:: Data records

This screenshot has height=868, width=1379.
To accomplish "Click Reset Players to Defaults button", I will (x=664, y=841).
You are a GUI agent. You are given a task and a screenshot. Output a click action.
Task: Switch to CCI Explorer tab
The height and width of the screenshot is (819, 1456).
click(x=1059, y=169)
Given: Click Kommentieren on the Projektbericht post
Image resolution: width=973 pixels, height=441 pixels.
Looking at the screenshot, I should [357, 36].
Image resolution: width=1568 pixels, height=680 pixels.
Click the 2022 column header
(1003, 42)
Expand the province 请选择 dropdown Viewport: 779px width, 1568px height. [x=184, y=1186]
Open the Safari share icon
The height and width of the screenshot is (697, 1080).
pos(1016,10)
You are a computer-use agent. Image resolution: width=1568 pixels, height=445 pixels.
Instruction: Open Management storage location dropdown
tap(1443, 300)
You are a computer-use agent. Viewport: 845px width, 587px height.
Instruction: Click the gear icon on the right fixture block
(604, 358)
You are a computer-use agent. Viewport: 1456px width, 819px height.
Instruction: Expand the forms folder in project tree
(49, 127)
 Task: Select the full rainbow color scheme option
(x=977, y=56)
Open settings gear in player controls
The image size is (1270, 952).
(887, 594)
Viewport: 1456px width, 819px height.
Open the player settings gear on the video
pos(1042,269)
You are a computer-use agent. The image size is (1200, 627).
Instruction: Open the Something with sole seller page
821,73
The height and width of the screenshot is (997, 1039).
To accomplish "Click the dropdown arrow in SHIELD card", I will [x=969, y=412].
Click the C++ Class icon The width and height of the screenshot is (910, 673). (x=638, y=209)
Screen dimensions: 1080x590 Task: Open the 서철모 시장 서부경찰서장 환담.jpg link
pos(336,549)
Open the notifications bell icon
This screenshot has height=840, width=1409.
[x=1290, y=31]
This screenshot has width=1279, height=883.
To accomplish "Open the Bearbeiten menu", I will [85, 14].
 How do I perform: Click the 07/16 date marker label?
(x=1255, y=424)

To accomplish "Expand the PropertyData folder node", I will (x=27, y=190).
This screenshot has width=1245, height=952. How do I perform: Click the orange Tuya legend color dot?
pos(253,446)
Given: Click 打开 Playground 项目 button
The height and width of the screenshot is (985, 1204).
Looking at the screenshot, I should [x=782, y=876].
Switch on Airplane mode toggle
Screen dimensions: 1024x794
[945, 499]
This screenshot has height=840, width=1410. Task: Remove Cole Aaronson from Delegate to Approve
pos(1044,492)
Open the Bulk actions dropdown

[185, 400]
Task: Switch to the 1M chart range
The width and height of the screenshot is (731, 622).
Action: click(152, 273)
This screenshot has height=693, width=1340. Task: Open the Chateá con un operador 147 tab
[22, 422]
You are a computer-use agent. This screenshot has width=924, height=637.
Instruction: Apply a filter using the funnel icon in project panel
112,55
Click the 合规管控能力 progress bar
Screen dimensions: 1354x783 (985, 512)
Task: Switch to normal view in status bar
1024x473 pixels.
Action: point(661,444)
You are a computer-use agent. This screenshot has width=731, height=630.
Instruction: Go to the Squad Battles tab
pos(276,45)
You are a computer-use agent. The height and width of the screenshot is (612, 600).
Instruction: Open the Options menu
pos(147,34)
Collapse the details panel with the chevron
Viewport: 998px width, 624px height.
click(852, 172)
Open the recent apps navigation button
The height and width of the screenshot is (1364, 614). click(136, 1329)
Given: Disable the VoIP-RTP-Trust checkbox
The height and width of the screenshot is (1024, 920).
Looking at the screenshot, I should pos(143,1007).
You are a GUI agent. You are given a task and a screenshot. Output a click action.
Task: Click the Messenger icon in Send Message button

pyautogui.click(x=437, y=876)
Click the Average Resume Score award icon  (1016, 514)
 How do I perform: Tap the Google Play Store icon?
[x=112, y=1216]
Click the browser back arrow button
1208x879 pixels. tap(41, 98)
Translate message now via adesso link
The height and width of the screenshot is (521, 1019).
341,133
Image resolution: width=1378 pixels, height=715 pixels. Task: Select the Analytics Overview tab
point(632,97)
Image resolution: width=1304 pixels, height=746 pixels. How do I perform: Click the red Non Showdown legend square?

::::

### [Goal]
Duplicate the items starting at the beginning and ending at the line that contains "click(x=1059, y=169)", keeping both of those lines.

### [Response to this exercise]
This screenshot has height=868, width=1379.
To accomplish "Click Reset Players to Defaults button", I will (x=664, y=841).
You are a GUI agent. You are given a task and a screenshot. Output a click action.
Task: Switch to CCI Explorer tab
The height and width of the screenshot is (819, 1456).
click(x=1059, y=169)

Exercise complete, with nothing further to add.